Front. For. Glob. Change, 20 August 2019 | https://doi.org/10.3389/ffgc.2019.00045

Importance of Detoxification Processes in Ozone Risk Assessment: Need to Integrate the Cellular Compartmentation of Antioxidants?

Nicolas Dusart, Anthony Gandin, Marie-Noëlle Vaultier, Ricardo Joffe, Mireille Cabané, Pierre Dizengremel and Yves Jolivet*
  • Université de Lorraine, AgroParisTech, Institut National de la Recherche Agronomique (INRA), UMR 1434 Silva, Nancy, France

The correct integration of the detoxification processes in a risk assessment model for ozone damage on plants remains challenging.
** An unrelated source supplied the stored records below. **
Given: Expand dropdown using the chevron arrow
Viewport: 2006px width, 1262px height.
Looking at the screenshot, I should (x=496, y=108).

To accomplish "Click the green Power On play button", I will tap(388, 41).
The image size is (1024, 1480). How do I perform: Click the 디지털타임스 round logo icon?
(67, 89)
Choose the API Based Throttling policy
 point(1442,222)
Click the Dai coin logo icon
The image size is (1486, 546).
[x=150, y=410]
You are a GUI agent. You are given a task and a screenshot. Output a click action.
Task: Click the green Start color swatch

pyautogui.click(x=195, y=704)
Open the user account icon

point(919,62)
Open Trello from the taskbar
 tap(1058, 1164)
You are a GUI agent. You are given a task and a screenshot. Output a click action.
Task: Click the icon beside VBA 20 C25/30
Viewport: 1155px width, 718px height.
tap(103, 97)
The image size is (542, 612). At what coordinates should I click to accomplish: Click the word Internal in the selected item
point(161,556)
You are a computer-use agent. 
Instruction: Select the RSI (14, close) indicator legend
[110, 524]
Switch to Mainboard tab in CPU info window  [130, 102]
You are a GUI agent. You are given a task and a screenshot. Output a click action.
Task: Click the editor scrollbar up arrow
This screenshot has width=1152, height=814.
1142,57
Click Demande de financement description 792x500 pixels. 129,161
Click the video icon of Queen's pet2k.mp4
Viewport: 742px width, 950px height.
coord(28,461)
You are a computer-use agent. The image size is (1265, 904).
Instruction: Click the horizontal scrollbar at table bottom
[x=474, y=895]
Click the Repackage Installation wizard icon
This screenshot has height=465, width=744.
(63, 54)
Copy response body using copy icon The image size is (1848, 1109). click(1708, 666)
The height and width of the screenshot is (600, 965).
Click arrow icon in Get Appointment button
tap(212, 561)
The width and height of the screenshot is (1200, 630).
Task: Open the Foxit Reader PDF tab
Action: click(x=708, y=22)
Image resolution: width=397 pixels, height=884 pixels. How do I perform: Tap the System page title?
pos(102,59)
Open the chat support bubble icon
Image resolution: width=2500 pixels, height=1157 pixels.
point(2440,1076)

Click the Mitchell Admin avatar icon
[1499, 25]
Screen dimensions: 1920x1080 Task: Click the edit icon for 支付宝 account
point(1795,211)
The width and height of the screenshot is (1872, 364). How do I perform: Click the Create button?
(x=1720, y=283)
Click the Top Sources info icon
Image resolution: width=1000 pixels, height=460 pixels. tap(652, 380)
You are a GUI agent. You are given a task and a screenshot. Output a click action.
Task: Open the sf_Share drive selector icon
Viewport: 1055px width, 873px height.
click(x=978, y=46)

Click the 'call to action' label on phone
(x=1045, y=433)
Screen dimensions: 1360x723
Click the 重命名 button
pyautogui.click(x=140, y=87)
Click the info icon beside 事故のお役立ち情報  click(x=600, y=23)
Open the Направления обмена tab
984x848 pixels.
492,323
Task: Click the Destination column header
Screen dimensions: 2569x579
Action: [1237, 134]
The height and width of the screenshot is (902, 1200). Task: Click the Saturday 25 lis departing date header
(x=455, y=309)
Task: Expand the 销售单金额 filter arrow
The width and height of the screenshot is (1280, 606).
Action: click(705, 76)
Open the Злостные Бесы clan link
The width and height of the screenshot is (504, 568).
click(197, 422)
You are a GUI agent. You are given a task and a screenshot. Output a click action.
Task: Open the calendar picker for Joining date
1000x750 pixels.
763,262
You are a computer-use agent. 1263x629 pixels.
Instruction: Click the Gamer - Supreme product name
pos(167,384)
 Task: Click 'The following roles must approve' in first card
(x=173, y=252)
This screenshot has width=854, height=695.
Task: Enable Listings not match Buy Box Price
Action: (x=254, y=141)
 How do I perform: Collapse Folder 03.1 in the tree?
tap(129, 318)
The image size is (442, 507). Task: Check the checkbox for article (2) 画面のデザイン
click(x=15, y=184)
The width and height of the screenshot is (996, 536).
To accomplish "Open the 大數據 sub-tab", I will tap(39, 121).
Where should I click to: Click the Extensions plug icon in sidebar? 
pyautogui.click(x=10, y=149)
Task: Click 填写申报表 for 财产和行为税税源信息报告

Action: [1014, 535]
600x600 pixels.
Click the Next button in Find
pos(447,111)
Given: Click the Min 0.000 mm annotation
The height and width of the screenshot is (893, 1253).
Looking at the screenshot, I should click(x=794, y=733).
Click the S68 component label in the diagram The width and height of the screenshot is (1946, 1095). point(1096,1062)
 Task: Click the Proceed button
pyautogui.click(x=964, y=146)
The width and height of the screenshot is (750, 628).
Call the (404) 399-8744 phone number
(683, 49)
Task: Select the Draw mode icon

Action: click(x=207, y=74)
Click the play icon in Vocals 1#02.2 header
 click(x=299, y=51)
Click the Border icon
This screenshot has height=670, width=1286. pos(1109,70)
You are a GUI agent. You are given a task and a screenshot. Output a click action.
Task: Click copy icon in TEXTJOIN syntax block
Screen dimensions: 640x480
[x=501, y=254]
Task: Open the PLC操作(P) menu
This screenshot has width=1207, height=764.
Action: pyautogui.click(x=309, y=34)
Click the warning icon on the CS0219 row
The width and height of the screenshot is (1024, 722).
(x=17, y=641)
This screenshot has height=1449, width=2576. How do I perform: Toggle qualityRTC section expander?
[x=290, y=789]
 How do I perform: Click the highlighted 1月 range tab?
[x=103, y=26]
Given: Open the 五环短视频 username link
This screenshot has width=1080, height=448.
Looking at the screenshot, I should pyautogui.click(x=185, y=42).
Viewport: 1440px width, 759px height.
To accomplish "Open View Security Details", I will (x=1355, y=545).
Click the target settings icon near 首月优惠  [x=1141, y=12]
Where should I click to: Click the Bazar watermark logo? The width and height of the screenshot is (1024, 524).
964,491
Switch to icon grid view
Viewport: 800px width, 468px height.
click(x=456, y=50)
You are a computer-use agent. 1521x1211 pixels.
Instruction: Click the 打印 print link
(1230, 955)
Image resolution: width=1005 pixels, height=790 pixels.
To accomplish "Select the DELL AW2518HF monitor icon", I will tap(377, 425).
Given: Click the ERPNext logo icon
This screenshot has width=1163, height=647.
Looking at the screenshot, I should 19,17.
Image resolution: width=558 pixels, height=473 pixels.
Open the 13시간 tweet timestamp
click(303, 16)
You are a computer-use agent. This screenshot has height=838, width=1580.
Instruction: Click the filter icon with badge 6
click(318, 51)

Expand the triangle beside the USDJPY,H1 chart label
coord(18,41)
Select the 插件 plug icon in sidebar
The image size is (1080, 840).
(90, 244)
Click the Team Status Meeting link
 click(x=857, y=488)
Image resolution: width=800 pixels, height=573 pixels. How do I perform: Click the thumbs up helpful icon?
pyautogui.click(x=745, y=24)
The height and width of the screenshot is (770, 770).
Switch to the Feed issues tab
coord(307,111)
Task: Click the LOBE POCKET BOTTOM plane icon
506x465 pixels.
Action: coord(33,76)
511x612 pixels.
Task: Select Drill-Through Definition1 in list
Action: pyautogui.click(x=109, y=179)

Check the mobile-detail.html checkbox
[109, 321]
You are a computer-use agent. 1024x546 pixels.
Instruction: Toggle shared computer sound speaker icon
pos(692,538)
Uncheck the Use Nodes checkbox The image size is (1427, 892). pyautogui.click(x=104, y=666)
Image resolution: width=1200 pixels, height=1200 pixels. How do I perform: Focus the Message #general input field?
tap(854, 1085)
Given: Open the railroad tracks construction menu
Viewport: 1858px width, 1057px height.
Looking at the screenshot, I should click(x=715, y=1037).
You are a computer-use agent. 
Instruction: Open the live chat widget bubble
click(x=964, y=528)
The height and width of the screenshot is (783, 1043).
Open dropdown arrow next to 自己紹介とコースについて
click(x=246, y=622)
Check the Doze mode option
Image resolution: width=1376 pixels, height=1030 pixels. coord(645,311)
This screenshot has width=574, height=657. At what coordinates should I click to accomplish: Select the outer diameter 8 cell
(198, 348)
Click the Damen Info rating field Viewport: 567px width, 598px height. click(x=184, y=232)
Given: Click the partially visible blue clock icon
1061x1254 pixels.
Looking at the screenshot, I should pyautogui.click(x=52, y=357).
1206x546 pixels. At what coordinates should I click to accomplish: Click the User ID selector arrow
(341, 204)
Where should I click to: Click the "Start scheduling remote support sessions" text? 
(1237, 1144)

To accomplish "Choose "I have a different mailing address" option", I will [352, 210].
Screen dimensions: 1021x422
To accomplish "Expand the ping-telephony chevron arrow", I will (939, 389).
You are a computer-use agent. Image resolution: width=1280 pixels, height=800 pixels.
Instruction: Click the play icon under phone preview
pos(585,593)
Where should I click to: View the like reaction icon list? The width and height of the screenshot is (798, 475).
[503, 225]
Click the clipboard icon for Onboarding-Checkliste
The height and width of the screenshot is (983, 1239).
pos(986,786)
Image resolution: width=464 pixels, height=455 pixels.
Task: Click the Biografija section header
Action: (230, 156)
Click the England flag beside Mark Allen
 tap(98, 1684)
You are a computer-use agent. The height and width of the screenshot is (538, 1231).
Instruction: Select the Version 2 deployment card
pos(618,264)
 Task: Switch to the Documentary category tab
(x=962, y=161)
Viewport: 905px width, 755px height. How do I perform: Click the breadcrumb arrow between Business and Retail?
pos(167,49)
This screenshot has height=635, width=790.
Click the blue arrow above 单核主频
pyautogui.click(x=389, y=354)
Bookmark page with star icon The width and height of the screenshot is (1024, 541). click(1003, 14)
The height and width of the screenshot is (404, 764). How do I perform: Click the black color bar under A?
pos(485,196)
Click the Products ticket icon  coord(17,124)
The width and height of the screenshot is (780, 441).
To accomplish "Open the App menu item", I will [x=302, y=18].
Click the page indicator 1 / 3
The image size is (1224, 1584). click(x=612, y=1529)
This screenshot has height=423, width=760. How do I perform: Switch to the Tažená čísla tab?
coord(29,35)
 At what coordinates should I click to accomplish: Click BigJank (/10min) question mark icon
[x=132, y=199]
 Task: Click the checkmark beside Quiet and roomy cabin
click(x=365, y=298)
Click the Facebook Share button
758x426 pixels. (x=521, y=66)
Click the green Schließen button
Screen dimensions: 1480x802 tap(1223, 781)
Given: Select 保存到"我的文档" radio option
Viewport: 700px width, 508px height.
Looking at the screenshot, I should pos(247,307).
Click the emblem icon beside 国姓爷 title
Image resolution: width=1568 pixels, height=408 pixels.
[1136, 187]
In particular, the intracellular compartmentation of antioxidant metabolites could play a role, since each compartment presents its own sensitivity to ROS and metabolite set. For each compartment, we tried to provide both qualitative and quantitative information on the metabolites present as well as the putative transporters implied. When they are known, the modifications caused by O3 or oxidative stress are presented. Clearly, under O3 exposure, integrative data which would allow to improve predictive models for O3 risk assessment are missing.

Introduction

Ozone (O3) is a phytotoxic air pollutant known to negatively impact crop and forest productivity (Wittig et al., 2009; Jolivet et al., 2016; Li et al., 2017). In order to determine the critical level above which O3 damage on plants occurs, the PODY (Phytotoxic Ozone Dose above a threshold flux of Y nmol.m−2.s−1) was derived from flux-based methods to improve dose-response relationships including the detoxifying capacity of leaf tissues (Musselman et al., 2006; Dizengremel et al., 2009). Flux-based models use a range of cut-off thresholds (Y) indicative of varying detoxification capacities. However, the considerable uncertainties to determine the contribution of each metabolite to the cellular antioxidant potential make the estimation of the threshold difficult to assess. This difficulty can be explained by the differences in concentrations and redox status of these metabolites between compartments. Here, we resumed recent highlights on the spatial distribution of the main defense metabolites to decipher their possible roles in response to O3 and point out which importance the occurrence of this compartmentation might have in estimating the detoxification threshold.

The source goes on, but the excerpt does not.